Eleanor Catton (The Luminaries) wrote a wonderful adaptation of Austen’s famous novel, which Autumn de Wilde directed flawlessly in her first feature outing. If you like Austen, you’re sure to love the result. If you like Austen. I’m fairly certain I’ve expressed my frustration with her work in the past. It isn’t a flat-out dismissal, but my bar is high for success.

I will say that I very much enjoyed the second half of this film. The first half was a rather tedious setup for the remainder. Not that there weren’t funny moment as we learned the characters. Anya Taylor-Joy (Glass) proves again what a range and depth she has as an actor as she dominates her house and neighbors. She is surrounded by many women of talent. Amber Anderson (Strike) and Taylor-Joy even perform their own music for the camera. Mia Goth (A Cure for Wellness) is completely sympathetic as the simpering and sad-but-dedicated pawn who is the secondary thread that ties it all together. And Gemma Whelan (The End of the F***ing World) and Miranda Hart (Call the Midwife) add some wonderful color to the world. As the quietly (mostly) ineffective head of household, Bill Nighy (Pokémon Detective Pikachu), of course, is hilarious throughout.

And then there were the suitors.
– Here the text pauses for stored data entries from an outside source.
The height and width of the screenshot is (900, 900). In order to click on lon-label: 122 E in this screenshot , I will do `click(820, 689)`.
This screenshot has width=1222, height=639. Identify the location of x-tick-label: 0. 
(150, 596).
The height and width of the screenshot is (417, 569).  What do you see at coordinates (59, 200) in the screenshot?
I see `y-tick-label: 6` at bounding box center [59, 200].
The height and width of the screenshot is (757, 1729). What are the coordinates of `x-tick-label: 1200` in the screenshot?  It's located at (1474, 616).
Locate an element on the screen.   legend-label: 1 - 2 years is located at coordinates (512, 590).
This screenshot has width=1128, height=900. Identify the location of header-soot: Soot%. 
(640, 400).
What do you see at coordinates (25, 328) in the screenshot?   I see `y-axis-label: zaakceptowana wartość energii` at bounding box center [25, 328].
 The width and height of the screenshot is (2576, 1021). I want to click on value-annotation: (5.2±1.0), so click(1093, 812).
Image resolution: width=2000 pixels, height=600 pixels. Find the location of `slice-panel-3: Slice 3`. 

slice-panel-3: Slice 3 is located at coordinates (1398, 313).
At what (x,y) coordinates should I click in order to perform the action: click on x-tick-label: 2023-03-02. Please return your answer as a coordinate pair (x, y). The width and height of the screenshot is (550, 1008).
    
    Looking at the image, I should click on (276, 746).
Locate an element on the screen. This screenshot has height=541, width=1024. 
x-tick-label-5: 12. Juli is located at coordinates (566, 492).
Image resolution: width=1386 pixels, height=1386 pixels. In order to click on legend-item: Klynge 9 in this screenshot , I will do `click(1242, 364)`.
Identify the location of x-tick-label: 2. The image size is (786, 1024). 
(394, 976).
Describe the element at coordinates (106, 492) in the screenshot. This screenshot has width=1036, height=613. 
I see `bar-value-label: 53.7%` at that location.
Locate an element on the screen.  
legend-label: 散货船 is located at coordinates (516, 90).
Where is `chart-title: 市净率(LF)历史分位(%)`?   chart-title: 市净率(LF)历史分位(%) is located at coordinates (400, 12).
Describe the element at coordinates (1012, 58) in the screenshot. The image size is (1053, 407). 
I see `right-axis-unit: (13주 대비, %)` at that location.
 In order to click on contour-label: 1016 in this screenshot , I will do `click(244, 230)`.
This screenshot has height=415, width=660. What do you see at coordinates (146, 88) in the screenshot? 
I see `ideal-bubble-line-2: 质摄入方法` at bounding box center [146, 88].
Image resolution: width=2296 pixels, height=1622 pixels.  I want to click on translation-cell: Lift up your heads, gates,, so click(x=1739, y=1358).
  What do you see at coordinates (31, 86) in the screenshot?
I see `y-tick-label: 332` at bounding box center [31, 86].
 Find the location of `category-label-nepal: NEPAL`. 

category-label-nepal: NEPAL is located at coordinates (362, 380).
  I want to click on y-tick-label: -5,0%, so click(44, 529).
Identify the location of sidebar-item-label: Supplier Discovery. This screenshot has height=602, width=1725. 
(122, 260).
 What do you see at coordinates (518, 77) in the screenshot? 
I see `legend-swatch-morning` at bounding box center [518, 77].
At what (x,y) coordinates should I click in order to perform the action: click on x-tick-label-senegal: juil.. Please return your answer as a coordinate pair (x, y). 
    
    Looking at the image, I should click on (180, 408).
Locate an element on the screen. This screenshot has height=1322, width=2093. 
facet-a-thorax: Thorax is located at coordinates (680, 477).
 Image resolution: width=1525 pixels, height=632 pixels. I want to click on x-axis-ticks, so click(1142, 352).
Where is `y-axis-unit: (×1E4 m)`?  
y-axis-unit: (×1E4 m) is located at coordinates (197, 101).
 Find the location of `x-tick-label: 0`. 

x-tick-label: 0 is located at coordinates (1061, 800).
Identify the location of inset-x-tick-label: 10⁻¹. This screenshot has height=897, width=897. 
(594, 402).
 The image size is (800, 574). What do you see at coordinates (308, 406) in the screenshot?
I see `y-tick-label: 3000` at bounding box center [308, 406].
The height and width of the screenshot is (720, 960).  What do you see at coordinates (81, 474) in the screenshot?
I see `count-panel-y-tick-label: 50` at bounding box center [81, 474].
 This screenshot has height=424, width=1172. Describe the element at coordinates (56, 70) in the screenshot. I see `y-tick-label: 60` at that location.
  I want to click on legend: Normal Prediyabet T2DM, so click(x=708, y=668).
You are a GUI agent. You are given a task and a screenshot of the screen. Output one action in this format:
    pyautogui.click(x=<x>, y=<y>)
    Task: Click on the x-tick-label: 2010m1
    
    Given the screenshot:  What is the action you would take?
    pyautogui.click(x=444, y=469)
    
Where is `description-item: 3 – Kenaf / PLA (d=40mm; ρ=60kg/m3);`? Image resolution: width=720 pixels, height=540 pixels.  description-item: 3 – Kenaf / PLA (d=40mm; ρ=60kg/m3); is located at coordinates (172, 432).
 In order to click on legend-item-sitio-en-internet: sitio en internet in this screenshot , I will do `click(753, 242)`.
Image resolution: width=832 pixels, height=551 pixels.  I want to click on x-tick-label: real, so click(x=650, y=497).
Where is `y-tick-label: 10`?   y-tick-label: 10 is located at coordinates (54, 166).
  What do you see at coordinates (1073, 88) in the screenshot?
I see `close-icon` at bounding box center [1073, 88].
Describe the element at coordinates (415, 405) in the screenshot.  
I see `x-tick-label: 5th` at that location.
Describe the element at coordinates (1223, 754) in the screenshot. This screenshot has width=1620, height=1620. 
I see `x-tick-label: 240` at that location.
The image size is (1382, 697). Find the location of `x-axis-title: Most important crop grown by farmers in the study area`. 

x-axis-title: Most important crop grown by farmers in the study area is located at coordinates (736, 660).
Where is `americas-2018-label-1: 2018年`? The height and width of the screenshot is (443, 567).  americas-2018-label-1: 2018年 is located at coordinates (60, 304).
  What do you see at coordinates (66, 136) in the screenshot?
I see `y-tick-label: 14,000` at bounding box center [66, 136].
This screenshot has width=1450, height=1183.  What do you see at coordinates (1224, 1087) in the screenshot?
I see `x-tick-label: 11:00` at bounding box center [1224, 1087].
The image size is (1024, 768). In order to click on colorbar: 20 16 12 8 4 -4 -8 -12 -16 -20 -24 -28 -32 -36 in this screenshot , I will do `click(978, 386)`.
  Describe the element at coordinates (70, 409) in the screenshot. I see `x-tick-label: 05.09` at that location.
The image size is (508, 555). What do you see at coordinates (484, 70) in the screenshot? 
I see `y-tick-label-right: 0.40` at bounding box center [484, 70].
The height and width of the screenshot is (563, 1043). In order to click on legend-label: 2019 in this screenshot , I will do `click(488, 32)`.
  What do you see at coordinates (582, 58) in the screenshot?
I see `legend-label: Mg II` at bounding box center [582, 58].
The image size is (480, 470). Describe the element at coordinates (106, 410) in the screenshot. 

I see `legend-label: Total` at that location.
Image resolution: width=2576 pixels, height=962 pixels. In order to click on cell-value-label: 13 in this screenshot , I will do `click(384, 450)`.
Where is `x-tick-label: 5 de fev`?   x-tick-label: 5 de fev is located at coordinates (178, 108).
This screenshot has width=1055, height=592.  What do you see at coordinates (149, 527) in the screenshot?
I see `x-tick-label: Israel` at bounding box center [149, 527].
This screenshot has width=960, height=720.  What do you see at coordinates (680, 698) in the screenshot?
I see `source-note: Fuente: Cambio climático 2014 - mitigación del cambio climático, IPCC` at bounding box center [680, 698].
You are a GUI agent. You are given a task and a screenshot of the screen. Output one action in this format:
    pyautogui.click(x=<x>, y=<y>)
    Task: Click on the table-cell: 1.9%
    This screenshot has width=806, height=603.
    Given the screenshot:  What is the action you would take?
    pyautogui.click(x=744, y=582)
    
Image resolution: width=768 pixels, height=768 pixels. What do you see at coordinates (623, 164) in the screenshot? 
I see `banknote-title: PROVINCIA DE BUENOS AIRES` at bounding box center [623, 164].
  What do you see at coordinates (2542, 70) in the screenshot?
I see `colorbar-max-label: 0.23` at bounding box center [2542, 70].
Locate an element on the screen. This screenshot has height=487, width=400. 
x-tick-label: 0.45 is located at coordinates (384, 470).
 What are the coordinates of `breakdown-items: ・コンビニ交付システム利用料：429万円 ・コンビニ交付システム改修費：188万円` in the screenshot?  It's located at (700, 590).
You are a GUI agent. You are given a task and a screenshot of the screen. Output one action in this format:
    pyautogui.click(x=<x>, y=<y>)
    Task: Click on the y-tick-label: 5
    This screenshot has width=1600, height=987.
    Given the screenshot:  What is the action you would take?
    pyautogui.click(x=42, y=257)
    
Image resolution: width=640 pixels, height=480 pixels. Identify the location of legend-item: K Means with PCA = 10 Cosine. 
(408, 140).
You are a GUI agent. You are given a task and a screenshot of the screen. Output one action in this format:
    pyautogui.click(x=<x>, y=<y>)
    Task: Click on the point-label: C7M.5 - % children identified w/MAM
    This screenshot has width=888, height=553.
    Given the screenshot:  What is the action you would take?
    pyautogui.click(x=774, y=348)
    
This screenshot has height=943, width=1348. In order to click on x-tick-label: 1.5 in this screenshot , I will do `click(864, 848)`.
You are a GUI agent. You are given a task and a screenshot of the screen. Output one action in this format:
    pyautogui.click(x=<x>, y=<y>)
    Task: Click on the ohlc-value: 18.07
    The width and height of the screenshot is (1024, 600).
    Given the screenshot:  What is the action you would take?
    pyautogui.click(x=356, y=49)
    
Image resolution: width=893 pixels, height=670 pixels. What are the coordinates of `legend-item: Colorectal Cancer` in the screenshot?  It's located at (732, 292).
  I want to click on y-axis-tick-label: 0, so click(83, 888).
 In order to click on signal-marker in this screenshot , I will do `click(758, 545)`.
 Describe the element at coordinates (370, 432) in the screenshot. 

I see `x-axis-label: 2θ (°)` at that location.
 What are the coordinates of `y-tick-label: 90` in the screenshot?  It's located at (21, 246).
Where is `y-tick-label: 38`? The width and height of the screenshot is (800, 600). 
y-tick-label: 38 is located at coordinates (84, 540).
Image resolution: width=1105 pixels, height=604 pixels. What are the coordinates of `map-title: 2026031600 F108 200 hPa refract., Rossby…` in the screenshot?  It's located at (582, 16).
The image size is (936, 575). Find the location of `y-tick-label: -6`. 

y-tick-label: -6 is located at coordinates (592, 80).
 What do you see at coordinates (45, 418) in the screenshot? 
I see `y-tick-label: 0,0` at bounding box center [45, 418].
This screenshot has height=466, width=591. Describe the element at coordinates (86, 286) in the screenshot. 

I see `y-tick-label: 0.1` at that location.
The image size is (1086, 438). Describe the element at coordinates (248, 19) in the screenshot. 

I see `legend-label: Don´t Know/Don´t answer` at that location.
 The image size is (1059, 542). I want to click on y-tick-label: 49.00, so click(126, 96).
Josh O’Connor (God’s Own Country) and Johnny Flynn (Lovesick/Scrotal Recall) were wonderfully odd and oddly human, and the standouts. Flynn, in particular, bringing Knightley to life in a heart-warming way.

My personal tastes aside, I do want to acknowledge that, for a first feature for both Catton and de Wilde, the result is amazing. I’d certainly look for more of de Wilde’s work. Catton I’d be more reticent about. I tried The Luminaries and was bored out of my skull. Like the first half of this movie, it moved very slowly with little to chew on that wasn’t obvious or kept my interest. I appreciate period dramas that retrain their sensibilities, but I do also demand to be intrigued and entertained in a way my contemporary brain expects to some degree. Otherwise what you have is a museum piece, not a show.

So, again, if you like Austen, you’ve found a perfect piece for your dietary needs. If you’re not a fan, and have some patience, this does pay off during the downslope side of the tale. It is certainly a gorgeous production from a cinematography and costume point of view as well.